La ricerca, presentata nei mesi scorsi a Roma è stata condotta dal Comitato Nazionale per la Valorizzazione di Beni Storici, Culturali e Ambientali, presieduta da Silvano Vinceti, di cui fanno parte studiosi, storici e uomini di cultura.

I resti dell'ossario del piccolo cimitero di San Sebastiano furono trasferiti, verso la fine degli anni Cinquanta, nel cimitero di Porto Ercole, dove sono concentrate le ricerche degli studiosi di quattro università italiane (Bologna, Lecce, Ravenna e Pisa), e volontari, coordinate dal Comitato Scientifico, presieduto dal professor Giorgio Gruppioni, ordinario di antropologia all'Università di Bologna.

Attraverso test scientifici di assoluta attendibilità, come la prova del carbonio14 e del dna, i laboratori universitari selezioneranno le ossa di circa 200 individui per arrivare a quelle di Caravaggio. La selezione dei resti prevede inizialmente la suddivisione dei reperti appartenenti a donne, da quelli maschili. Infine, i resti che presumibilmente saranno individuati come quelli appartenenti a Caravaggio, saranno comparati al dna dei discendenti del fratello di Caravaggio stesso.

Michelangelo Merisi, detto Caravaggio, uno dei più grandi artisti di tutti i tempi, ha vissuto una vita turbolenta, conclusasi nel 1610 con una morte misteriosa. Gli studiosi dell'artista che dipingeva "con carne e sangue", dibattono perfino sul luogo della sua nascita, che taluni storici fanno risalire, nel 1571, a Milano, mentre altri a Bergamo. Sulla fine del grande pittore si erano profilate otto ipotesi, di cui l'ultima, quella del professor Maurizio Marini, storico dell'arte, esperto di Caravaggio, lo vuole fuggiasco da Napoli, gravemente ferito e in attesa della grazia papale per omicidio, sbarcato a Porto Ercole, dove al suo grave stato di salute si è aggiunta anche una febbre tifoide presa con cibo infetto.
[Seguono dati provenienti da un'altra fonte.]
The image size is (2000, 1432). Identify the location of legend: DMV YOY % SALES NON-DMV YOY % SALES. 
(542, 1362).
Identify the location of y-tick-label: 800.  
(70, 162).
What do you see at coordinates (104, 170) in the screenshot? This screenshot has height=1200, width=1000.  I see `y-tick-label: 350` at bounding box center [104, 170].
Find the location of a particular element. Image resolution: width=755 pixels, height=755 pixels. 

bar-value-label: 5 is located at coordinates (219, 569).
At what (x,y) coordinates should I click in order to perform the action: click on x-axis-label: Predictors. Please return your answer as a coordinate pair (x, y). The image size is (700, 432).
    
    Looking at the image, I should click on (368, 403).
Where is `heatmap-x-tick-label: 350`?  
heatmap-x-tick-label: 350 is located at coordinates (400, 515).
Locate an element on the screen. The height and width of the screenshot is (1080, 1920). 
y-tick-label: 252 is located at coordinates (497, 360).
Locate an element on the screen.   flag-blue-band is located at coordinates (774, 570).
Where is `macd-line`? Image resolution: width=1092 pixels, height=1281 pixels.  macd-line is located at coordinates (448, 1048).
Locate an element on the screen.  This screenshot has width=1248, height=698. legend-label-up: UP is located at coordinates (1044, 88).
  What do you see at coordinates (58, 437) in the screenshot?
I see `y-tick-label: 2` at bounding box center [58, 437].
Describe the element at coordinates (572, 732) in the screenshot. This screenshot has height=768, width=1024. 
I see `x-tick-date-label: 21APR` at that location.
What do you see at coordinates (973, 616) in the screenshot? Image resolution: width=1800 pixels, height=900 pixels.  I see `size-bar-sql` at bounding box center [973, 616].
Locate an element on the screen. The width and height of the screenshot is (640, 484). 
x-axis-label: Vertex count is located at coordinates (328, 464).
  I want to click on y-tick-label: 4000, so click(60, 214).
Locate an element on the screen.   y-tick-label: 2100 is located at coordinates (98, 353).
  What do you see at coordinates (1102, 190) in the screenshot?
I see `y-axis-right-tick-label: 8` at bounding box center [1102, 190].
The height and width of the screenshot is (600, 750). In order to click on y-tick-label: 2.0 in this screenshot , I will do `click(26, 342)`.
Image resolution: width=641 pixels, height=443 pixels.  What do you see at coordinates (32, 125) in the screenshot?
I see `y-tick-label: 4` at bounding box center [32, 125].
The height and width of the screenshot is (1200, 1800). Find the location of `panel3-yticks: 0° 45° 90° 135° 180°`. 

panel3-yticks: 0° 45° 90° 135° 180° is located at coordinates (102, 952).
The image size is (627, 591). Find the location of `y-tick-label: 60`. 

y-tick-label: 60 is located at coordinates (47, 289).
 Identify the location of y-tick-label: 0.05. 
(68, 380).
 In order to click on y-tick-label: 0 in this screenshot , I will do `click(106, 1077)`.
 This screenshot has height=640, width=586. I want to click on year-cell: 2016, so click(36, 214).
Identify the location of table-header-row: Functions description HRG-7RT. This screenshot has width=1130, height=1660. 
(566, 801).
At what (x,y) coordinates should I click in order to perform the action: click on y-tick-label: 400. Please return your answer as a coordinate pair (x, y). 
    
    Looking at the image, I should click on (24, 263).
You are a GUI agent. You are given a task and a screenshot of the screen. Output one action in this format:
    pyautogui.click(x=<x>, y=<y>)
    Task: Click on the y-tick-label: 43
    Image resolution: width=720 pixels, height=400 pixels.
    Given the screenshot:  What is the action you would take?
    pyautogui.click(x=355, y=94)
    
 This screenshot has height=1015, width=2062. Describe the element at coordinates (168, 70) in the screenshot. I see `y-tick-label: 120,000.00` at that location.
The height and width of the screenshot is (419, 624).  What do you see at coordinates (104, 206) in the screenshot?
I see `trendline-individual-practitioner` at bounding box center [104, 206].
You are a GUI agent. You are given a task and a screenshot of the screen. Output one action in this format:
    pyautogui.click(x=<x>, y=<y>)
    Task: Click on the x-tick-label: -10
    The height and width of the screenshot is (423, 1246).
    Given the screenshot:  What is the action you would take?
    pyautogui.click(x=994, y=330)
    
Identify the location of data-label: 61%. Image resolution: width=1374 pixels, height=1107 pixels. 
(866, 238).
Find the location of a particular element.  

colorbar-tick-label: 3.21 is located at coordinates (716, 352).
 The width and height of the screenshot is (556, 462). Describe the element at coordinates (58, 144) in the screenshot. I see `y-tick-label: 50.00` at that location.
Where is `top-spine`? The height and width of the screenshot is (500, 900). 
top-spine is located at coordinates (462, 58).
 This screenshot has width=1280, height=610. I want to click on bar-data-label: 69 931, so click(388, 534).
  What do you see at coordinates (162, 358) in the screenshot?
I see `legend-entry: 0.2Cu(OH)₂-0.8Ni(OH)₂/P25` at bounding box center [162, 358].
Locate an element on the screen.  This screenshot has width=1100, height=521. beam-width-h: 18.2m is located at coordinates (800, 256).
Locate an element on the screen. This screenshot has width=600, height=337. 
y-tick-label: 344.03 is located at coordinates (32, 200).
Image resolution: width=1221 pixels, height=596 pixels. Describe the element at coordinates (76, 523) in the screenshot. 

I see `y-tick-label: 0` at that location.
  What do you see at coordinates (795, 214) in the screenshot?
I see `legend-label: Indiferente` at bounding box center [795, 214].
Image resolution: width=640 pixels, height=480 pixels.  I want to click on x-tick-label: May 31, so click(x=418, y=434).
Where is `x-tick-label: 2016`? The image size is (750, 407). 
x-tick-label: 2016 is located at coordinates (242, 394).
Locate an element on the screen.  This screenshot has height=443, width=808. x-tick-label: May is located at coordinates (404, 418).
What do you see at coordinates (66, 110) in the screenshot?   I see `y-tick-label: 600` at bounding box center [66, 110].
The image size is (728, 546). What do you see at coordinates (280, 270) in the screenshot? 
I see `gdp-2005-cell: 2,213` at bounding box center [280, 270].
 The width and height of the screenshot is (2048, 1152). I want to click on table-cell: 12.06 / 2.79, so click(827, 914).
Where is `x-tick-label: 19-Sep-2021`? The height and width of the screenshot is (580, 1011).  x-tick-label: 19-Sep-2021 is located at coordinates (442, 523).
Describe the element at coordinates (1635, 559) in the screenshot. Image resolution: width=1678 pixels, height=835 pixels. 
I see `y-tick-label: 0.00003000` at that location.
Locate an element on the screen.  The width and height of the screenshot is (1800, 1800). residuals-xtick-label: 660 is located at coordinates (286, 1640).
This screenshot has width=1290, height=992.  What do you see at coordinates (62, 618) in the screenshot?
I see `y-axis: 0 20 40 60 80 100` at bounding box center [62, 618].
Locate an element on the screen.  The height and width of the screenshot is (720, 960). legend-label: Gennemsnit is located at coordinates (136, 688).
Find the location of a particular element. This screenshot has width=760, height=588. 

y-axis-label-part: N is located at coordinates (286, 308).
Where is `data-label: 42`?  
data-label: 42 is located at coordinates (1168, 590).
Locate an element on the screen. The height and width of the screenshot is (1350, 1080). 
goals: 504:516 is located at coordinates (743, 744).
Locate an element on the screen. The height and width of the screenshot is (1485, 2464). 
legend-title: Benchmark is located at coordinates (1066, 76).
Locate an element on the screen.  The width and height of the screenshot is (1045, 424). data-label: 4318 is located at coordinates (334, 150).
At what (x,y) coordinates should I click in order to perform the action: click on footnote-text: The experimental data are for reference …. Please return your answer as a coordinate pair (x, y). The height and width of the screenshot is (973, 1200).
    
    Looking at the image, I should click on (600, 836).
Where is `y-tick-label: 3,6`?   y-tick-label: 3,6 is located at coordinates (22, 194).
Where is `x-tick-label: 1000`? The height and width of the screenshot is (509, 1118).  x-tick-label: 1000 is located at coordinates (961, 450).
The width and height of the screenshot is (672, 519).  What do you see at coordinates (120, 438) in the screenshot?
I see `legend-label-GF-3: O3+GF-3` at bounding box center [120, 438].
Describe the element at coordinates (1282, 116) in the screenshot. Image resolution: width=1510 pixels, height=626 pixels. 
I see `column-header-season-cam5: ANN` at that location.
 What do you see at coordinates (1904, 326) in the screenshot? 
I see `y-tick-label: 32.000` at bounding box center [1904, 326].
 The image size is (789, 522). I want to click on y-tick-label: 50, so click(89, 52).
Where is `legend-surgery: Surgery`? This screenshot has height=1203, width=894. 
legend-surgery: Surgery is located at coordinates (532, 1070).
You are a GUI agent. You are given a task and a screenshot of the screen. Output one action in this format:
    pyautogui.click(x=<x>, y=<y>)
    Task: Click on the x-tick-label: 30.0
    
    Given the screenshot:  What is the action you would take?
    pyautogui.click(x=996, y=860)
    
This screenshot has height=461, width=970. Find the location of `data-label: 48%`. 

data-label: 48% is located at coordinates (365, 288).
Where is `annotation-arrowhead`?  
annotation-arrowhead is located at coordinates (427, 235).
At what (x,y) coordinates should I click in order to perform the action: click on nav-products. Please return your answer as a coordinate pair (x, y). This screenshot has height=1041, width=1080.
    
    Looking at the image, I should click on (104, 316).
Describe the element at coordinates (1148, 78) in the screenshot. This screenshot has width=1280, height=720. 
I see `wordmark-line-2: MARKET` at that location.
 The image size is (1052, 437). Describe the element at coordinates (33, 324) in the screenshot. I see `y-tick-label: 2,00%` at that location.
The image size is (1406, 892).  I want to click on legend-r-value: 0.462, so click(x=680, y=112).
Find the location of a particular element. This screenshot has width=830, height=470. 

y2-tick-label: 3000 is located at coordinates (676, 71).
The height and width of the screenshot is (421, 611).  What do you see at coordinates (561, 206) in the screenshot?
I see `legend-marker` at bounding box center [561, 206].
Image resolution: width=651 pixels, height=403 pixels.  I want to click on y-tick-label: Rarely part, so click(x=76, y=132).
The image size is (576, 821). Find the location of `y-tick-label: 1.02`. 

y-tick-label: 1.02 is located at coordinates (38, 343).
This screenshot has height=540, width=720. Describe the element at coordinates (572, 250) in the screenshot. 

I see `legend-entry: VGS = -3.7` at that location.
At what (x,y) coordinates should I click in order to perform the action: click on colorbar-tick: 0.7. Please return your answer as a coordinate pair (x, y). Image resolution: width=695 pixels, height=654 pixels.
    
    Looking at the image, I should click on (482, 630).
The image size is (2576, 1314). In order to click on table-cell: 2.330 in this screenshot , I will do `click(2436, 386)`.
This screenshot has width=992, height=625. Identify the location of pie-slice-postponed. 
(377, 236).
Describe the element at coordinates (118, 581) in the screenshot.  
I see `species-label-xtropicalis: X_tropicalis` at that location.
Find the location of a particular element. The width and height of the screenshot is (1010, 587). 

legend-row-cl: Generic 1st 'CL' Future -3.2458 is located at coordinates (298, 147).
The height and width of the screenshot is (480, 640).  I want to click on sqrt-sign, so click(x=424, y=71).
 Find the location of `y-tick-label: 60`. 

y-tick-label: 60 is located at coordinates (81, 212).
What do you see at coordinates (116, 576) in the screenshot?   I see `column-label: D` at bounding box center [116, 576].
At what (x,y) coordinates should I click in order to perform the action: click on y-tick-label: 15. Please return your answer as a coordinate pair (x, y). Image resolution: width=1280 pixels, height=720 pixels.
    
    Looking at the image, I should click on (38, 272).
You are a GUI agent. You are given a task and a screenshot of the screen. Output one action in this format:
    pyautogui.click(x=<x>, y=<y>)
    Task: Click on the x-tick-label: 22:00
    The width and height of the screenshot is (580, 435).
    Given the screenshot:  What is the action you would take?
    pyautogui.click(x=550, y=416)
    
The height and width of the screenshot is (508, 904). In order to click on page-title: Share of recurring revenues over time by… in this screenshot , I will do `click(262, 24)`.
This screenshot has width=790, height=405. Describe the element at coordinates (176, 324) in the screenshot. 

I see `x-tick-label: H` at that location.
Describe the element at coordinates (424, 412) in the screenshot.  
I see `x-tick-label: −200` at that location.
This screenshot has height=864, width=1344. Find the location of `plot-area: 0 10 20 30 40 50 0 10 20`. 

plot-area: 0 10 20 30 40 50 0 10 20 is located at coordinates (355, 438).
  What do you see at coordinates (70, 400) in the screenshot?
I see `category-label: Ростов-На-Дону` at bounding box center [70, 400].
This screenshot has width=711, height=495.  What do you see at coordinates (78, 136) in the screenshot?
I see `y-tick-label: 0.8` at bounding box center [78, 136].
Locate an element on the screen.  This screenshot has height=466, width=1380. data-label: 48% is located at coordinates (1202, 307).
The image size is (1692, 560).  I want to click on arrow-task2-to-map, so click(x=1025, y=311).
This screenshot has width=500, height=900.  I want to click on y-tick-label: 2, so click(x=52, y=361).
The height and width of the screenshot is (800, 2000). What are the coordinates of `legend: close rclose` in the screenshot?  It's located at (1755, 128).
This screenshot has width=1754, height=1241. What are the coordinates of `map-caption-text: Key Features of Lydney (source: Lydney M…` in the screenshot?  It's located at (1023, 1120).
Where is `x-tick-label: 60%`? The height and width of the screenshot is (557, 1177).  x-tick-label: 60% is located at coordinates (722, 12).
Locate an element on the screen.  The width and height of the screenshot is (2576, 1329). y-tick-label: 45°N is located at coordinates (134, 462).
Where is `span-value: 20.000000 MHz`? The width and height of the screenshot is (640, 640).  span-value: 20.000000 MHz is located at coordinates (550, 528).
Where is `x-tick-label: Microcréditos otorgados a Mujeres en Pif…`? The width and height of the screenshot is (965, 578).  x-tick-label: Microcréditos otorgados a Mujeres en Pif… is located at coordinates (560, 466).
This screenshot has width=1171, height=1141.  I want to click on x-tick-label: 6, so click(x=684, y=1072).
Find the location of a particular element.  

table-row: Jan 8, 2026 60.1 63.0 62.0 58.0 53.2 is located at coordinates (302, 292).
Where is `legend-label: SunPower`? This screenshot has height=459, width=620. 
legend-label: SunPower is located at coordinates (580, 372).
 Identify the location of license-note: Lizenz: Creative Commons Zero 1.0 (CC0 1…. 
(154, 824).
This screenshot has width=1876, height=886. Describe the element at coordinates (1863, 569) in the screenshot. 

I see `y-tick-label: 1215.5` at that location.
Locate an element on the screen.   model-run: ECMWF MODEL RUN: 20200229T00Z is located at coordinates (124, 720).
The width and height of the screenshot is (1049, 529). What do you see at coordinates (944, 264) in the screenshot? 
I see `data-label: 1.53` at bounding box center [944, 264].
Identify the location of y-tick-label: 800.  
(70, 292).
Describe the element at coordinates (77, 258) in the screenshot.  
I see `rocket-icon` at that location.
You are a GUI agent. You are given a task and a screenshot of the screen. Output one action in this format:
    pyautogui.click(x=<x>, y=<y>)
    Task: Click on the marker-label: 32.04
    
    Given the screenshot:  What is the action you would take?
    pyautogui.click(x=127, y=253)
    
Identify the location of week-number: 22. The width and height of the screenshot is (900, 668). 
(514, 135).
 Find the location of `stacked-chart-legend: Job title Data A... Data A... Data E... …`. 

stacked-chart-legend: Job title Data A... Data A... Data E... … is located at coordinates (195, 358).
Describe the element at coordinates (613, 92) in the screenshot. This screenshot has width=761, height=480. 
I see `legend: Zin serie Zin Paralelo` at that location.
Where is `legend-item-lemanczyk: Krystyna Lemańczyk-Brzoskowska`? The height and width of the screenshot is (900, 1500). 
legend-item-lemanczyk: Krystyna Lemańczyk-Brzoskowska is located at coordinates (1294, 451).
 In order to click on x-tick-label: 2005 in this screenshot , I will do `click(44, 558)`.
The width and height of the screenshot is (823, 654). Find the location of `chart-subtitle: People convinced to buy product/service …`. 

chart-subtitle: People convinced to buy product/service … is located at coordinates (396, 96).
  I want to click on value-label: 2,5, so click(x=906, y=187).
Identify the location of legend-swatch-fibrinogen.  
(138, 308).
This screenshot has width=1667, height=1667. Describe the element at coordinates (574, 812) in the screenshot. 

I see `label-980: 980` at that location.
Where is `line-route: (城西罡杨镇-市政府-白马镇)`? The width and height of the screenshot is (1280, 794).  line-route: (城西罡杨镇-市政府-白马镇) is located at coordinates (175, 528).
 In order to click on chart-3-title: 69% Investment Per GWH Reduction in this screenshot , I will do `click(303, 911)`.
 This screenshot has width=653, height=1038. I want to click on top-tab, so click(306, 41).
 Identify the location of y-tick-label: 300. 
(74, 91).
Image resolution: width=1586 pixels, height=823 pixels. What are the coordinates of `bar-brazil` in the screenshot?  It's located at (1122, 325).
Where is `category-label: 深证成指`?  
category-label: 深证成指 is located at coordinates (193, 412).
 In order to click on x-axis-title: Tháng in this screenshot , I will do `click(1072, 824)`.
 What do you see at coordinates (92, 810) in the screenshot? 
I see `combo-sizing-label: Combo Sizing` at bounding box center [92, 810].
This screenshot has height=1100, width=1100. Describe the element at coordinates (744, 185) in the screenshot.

Caravaggio è così malconcio che viene ricoverato nel reparto femminile dell'infermeria di S.Maria Ausiliatrice, dove muore nel 1610 e non, come riporta erroneamente l'atto di morte ritrovato nella Chiesa di S.Erasmo, nel 1609. L'errore anagrafico è dovuto al fatto, secondo Marini che "non era ancora stato introdotto il calendario gregoriano nell'area senese".